**Given text**
The expression $\nabla\times B = 0$ is a little harder to understand when you imagine $\vec B$ as a flow field $\vec v$, but if you imagine that you insert a little pinwheel into the flow field at a point, the curl says something about how much torque there will be on that pinwheel due to the fluid trying to drag its tines, with the direction of the curl being the direction that makes the pinwheel spin the most. So $\nabla\times B=0$ means literally "this flow field does not make a pinwheel spin." That helps to understand the strange flow field $\vec v = \alpha ~ \hat \theta / r,$ which seems to "curl" around the origin but has $\nabla \times \vec v = 0$ at all points that are not the origin. If you think about a tiny little area $dr~r~d\theta,$ it has a slightly longer "outside edge" than its "inside edge" and so the flow along that outside edge drags the pinwheel slightly more; but if the flow drops like $1/r$ this slight lengthening is exactly compensated by the slight attenuation in the flow field, meaning that the pinwheel is not rotated at all.

**Instruction A**
In the curl explanation, why does the flow field that curls around the origin and drops like 1/r spin no pinwheel at points away from the origin? Answer in one to three sentences.

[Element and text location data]
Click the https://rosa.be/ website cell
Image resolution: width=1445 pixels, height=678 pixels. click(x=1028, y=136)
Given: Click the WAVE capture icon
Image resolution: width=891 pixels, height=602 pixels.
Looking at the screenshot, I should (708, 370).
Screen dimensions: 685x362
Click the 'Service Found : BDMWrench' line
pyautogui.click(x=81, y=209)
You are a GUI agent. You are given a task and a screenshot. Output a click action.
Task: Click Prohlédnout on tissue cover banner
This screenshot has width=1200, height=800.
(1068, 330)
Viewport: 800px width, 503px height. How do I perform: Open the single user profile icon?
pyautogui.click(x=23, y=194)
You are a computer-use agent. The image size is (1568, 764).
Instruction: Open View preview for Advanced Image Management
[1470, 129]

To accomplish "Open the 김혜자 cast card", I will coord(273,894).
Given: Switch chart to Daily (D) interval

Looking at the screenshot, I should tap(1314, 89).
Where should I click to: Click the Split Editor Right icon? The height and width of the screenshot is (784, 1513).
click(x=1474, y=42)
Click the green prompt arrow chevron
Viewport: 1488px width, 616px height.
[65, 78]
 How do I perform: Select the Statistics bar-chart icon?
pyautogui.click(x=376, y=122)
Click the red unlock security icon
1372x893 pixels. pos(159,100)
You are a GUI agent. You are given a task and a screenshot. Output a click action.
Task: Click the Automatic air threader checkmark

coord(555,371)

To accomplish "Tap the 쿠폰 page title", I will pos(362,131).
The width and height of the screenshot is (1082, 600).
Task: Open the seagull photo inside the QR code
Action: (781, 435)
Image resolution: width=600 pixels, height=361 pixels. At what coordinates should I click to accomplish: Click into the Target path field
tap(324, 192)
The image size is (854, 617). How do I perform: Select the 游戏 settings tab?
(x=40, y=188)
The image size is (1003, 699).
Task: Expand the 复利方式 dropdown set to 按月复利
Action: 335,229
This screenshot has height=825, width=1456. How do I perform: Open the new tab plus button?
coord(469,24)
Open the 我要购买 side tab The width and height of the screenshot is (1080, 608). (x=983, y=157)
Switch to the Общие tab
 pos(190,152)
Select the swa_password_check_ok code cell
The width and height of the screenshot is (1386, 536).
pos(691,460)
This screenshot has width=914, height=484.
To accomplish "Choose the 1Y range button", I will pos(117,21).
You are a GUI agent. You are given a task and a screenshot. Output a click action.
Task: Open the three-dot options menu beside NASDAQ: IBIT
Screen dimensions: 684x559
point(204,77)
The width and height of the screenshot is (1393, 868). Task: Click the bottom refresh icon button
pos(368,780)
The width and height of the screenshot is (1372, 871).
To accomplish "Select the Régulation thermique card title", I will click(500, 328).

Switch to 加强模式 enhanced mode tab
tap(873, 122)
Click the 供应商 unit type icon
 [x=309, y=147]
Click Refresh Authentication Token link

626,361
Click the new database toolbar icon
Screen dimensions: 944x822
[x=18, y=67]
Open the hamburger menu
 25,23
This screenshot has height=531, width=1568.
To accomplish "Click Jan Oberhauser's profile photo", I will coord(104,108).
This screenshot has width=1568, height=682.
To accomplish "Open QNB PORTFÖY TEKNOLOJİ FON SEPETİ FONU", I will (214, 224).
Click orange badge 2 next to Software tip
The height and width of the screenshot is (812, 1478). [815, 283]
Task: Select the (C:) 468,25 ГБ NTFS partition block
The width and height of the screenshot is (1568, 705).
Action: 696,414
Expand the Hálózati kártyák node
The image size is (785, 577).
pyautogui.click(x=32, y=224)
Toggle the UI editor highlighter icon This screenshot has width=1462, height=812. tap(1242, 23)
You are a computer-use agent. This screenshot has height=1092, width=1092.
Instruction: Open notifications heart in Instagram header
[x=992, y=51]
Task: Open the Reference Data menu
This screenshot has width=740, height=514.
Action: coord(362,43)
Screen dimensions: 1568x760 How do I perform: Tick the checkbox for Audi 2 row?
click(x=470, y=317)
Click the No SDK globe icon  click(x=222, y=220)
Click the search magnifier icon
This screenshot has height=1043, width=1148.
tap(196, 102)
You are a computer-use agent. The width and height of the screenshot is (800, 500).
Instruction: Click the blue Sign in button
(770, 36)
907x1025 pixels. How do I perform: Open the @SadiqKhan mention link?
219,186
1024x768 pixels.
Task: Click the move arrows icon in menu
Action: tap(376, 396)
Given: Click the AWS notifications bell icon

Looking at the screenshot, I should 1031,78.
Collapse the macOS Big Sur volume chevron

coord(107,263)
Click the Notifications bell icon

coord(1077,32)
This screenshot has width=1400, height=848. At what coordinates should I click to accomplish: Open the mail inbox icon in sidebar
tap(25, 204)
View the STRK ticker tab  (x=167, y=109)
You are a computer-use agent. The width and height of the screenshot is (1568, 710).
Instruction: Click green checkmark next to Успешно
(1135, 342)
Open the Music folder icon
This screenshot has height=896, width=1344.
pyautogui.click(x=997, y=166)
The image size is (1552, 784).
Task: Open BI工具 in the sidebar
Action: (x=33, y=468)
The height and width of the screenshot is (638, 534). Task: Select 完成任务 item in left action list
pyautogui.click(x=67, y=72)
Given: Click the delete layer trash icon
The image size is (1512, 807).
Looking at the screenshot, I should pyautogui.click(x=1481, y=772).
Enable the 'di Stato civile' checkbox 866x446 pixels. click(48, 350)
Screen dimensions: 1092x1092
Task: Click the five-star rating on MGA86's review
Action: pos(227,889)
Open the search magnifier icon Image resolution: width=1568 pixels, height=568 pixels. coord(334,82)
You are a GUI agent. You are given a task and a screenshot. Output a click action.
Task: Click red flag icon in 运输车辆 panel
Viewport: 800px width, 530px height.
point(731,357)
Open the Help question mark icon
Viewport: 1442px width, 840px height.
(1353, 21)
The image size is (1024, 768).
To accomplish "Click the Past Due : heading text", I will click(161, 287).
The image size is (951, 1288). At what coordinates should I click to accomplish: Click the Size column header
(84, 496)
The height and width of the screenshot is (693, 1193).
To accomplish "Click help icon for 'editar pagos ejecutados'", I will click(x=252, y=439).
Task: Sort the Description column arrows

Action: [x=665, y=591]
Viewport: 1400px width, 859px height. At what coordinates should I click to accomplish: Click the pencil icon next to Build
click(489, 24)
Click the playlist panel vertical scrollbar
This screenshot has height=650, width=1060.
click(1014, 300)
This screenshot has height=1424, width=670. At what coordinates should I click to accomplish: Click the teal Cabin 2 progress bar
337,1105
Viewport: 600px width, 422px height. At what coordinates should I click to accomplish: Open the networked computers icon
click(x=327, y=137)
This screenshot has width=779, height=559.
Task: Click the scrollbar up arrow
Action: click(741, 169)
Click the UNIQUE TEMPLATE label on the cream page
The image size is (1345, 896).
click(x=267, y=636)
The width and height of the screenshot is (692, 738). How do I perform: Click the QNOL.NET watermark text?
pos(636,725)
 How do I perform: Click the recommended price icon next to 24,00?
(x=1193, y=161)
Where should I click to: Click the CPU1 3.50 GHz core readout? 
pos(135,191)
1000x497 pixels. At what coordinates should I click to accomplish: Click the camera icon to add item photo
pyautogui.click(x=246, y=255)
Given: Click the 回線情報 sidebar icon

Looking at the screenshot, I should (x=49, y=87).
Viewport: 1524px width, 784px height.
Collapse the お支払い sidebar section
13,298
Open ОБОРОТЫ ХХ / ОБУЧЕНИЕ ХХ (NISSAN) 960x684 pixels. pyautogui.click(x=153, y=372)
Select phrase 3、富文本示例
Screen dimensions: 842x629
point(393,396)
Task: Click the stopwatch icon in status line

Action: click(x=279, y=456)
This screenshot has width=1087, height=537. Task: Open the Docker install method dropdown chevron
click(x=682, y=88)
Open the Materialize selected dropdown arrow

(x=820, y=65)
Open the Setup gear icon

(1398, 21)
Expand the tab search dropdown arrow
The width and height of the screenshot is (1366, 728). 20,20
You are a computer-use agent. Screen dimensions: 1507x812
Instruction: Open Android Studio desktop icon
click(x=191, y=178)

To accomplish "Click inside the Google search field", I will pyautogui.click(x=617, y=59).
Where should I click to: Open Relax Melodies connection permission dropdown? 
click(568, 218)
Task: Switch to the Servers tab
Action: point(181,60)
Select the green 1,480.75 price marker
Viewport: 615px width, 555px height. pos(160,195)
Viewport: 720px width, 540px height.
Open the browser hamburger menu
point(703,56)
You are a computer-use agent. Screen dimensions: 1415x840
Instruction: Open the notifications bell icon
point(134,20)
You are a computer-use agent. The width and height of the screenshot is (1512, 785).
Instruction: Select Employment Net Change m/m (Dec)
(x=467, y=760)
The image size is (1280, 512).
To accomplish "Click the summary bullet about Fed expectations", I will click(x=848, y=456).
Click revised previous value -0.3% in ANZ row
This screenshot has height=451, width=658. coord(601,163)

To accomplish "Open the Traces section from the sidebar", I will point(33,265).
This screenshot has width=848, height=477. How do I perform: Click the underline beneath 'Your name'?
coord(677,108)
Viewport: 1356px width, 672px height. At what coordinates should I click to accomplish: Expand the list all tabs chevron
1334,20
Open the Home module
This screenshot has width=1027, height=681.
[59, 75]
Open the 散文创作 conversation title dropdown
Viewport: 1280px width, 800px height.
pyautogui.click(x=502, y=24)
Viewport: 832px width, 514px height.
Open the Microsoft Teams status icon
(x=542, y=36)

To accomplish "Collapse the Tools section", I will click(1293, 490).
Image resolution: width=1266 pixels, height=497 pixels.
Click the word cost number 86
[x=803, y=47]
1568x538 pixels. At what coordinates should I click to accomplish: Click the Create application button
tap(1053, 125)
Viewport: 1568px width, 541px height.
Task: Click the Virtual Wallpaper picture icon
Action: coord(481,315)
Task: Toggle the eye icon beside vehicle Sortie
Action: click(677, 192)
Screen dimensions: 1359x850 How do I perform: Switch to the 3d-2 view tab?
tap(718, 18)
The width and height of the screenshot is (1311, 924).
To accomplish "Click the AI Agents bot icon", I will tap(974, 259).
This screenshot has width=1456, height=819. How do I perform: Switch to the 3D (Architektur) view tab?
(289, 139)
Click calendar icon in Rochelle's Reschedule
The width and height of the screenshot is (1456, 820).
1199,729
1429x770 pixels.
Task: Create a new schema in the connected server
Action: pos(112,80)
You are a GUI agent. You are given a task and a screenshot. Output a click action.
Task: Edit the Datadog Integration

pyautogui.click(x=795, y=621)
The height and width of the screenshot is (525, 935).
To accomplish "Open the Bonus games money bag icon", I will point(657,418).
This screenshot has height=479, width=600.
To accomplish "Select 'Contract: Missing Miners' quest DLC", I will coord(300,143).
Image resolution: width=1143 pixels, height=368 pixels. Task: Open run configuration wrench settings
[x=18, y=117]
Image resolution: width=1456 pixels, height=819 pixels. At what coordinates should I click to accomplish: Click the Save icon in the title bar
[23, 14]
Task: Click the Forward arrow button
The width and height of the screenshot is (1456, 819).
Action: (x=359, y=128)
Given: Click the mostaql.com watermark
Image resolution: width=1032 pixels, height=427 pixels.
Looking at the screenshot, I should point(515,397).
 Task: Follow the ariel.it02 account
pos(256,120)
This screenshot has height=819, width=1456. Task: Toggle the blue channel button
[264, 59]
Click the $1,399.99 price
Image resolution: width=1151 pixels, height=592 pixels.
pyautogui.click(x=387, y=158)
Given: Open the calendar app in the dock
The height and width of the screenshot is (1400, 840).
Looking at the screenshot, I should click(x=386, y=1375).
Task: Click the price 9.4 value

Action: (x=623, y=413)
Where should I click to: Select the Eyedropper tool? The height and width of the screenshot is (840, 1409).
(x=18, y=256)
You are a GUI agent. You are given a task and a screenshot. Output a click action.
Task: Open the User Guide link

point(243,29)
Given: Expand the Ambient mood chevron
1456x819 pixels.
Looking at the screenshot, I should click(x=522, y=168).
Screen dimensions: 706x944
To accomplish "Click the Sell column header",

**Instruction B**
Please print the rows from the first one through the line with "[1470, 129]", including both ends and copying each line exactly.

**Expected output A**
A tiny area element has a slightly longer outside edge than inside edge, so the flow along the outside edge drags the pinwheel slightly more. Because the flow drops like 1/r, that slight lengthening is exactly offset by the slight weakening of the flow, so the pinwheel does not rotate at all.

**Expected output B**
Click the https://rosa.be/ website cell
Image resolution: width=1445 pixels, height=678 pixels. click(x=1028, y=136)
Given: Click the WAVE capture icon
Image resolution: width=891 pixels, height=602 pixels.
Looking at the screenshot, I should (708, 370).
Screen dimensions: 685x362
Click the 'Service Found : BDMWrench' line
pyautogui.click(x=81, y=209)
You are a GUI agent. You are given a task and a screenshot. Output a click action.
Task: Click Prohlédnout on tissue cover banner
This screenshot has width=1200, height=800.
(1068, 330)
Viewport: 800px width, 503px height. How do I perform: Open the single user profile icon?
pyautogui.click(x=23, y=194)
You are a computer-use agent. The image size is (1568, 764).
Instruction: Open View preview for Advanced Image Management
[1470, 129]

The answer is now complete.